Search code examples
gremlinamazon-neptune

AWS Neptune set cardinality single-valued?


I’m having trouble understanding the cardinality specifications for Gremlin data load formatted columns as outlined here:

https://docs.aws.amazon.com/neptune/latest/userguide/bulk-load-tutorial-format-gremlin.html

Specifically, this statement:

“The cardinality value can be either single or set. The default is assumed to be set, meaning that the column can accept multiple values.”

Which seems to contradict the following cardinality specification:

name:type(set) – the cardinality is set, which is the same as the default, and the content is single-valued.

How can a set cardinality column (which accepts multiple values) be single-valued? There is a multi-valued set cardinality specification as shown below, which aligns with my understanding of what a “set” cardinality is, but a single-valued set just doesn’t seem logical:

name:type(set)[] – the cardinality is set, and the content is multi-valued.


Solution

  • The same vertex and property may appear in multiple rows. If the cardinality for that column is single that will cause the bulk loader to throw an error the second time it appears (unless the option to allow single cardinality values to be replaced is specified when the loader is started). If the cardinality is set, even if there is only one value for each row, the value will be added to the other values already in the set for the given property.
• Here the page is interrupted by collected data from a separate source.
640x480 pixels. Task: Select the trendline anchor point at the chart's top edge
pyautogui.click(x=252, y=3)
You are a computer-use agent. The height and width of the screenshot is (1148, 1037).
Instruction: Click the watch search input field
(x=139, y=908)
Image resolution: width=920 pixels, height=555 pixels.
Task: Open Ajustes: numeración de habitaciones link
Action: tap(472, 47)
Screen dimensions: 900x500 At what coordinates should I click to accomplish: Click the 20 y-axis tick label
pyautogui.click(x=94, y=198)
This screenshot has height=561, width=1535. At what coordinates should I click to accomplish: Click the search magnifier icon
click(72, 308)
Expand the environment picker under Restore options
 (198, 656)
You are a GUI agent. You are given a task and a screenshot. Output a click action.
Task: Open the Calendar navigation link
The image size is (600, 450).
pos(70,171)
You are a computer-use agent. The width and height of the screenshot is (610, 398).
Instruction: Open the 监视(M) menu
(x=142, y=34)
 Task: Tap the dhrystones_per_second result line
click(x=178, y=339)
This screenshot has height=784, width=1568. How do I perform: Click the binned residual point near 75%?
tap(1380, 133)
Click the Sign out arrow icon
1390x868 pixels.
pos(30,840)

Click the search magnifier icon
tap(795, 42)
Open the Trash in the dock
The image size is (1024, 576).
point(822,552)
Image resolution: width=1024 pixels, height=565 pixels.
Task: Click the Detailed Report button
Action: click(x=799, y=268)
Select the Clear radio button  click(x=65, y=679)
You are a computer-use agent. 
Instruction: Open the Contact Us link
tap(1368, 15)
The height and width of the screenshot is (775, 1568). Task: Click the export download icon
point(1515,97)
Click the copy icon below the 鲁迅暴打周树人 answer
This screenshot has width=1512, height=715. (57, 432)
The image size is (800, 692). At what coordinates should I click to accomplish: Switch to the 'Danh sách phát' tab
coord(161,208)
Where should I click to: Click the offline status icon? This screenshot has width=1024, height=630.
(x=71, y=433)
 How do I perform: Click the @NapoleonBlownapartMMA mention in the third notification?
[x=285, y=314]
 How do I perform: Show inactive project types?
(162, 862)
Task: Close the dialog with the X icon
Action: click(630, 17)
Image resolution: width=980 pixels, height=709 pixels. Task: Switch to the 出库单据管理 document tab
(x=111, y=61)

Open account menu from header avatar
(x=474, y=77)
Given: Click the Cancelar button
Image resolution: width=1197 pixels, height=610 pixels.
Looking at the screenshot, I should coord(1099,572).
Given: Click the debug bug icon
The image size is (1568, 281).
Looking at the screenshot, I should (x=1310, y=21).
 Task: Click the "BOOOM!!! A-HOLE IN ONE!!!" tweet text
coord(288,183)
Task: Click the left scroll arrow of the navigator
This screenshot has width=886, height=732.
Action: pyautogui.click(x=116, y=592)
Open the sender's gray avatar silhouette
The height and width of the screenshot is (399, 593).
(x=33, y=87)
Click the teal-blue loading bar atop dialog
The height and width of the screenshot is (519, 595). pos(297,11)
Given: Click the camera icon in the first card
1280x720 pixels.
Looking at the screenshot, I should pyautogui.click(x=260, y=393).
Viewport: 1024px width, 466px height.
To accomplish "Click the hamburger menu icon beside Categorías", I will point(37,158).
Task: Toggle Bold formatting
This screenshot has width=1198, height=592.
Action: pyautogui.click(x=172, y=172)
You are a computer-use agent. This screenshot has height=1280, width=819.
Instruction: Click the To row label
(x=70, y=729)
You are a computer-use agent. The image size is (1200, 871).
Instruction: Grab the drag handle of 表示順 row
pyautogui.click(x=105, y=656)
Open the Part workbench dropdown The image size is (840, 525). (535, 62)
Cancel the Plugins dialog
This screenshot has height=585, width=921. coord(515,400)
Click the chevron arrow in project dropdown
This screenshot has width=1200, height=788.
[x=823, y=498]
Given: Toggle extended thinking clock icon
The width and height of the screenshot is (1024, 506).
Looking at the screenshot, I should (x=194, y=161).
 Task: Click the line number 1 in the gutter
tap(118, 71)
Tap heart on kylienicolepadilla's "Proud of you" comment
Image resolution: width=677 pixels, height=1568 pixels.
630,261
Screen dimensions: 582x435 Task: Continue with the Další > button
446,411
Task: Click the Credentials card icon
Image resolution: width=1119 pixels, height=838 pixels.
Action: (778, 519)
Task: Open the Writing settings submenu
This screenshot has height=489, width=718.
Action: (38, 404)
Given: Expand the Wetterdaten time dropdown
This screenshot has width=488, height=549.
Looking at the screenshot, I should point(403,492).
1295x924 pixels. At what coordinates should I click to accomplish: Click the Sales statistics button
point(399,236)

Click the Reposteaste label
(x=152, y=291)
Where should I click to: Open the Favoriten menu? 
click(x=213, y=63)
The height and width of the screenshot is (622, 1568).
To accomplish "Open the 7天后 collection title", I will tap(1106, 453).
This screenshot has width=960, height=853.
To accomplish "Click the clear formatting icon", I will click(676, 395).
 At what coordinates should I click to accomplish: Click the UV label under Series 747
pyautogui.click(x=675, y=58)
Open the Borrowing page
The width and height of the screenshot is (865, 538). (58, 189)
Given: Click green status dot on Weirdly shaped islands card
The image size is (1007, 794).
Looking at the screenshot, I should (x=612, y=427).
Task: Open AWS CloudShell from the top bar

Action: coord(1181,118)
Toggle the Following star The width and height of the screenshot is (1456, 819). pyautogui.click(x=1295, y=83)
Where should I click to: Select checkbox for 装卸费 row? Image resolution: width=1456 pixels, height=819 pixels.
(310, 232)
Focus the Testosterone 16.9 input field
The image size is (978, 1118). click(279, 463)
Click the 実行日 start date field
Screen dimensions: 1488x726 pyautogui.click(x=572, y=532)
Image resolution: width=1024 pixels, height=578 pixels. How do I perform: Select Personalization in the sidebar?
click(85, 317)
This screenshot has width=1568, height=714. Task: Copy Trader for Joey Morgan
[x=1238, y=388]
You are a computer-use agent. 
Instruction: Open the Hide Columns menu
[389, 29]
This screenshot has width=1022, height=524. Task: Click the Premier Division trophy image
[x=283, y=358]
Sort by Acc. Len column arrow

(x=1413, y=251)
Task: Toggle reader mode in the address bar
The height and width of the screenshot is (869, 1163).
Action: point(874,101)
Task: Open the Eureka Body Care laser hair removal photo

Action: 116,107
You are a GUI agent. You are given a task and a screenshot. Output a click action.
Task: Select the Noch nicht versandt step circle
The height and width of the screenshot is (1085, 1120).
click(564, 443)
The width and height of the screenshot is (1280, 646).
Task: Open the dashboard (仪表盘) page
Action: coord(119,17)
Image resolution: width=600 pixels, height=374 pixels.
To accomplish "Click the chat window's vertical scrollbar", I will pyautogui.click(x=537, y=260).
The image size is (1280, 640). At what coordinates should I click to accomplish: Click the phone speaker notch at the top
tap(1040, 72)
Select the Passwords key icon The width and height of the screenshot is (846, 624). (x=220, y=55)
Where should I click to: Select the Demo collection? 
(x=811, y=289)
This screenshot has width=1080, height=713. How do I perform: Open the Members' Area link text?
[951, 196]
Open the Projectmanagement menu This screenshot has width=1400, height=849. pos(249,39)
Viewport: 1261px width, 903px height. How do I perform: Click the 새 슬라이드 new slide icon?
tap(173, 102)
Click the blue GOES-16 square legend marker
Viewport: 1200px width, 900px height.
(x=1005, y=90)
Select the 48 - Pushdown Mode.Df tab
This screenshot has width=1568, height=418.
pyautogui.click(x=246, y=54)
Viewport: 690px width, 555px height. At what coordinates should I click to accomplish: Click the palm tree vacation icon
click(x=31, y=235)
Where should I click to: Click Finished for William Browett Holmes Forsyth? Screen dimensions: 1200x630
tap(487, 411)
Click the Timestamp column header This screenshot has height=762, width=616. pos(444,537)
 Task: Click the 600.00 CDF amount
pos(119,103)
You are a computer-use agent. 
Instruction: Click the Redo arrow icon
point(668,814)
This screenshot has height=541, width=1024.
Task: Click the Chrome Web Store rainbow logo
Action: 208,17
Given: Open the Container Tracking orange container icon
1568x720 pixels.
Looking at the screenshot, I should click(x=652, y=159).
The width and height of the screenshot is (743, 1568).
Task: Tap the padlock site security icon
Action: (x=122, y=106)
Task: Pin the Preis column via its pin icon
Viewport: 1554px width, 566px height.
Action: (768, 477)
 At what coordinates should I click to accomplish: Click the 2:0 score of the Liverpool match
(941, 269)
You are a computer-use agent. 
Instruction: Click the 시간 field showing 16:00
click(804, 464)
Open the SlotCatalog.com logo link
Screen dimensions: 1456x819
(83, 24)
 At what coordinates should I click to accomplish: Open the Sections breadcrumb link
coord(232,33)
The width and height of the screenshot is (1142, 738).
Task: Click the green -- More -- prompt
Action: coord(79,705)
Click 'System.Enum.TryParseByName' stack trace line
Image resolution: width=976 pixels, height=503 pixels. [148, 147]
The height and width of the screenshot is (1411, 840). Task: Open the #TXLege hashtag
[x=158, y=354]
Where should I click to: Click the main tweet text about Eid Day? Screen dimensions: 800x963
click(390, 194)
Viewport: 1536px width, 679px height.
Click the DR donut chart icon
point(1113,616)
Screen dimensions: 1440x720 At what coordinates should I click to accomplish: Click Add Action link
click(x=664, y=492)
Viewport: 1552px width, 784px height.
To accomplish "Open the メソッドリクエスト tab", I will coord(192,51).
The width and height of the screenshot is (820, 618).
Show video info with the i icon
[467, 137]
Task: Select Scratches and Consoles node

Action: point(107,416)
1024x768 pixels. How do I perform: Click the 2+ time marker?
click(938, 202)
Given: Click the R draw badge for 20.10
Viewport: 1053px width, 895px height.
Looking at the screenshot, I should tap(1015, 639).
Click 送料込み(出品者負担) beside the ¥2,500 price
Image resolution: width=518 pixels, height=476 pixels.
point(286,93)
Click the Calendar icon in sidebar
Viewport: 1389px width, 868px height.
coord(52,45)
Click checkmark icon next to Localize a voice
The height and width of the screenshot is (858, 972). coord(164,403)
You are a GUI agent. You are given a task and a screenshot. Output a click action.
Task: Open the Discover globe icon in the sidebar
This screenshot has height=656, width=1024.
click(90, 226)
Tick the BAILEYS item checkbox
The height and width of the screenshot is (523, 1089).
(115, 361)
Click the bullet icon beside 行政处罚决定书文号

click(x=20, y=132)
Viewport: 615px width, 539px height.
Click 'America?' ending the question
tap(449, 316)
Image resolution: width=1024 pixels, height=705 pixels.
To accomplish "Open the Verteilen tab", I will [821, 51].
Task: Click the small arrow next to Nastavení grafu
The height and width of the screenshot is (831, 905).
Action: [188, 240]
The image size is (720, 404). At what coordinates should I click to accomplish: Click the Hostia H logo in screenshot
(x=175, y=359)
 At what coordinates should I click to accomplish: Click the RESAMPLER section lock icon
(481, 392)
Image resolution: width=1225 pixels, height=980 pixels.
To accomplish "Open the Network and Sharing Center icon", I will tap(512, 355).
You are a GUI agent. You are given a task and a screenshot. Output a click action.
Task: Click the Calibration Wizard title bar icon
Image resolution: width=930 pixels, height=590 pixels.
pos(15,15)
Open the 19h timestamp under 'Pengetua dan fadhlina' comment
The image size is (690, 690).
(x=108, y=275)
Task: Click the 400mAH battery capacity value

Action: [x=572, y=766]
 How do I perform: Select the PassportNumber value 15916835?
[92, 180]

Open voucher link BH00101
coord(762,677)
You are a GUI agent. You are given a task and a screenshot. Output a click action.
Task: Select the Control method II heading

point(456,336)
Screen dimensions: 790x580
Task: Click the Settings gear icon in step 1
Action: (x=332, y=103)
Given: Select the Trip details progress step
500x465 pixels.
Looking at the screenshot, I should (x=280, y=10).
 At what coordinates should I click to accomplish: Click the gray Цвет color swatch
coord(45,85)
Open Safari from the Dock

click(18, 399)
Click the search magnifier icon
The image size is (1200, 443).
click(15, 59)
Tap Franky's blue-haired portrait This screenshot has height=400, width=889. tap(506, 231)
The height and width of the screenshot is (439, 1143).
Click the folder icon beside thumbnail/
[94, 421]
    The square brackets notation means that in the CSV column there are multiple values for that property on each row where it appears.

    Without the square brackets there only one value is expected for that column but the cardinality is still set unless type(single) is explicitly specified for example String(single).

    I hope this helps clarify.

    UPDATED:

    Adding an example of a CSV file that loads a set containing multiple integers.

    ~id,~label,list:Int(set)[],flag:String
    T001,test,1;2;3;4;5,hello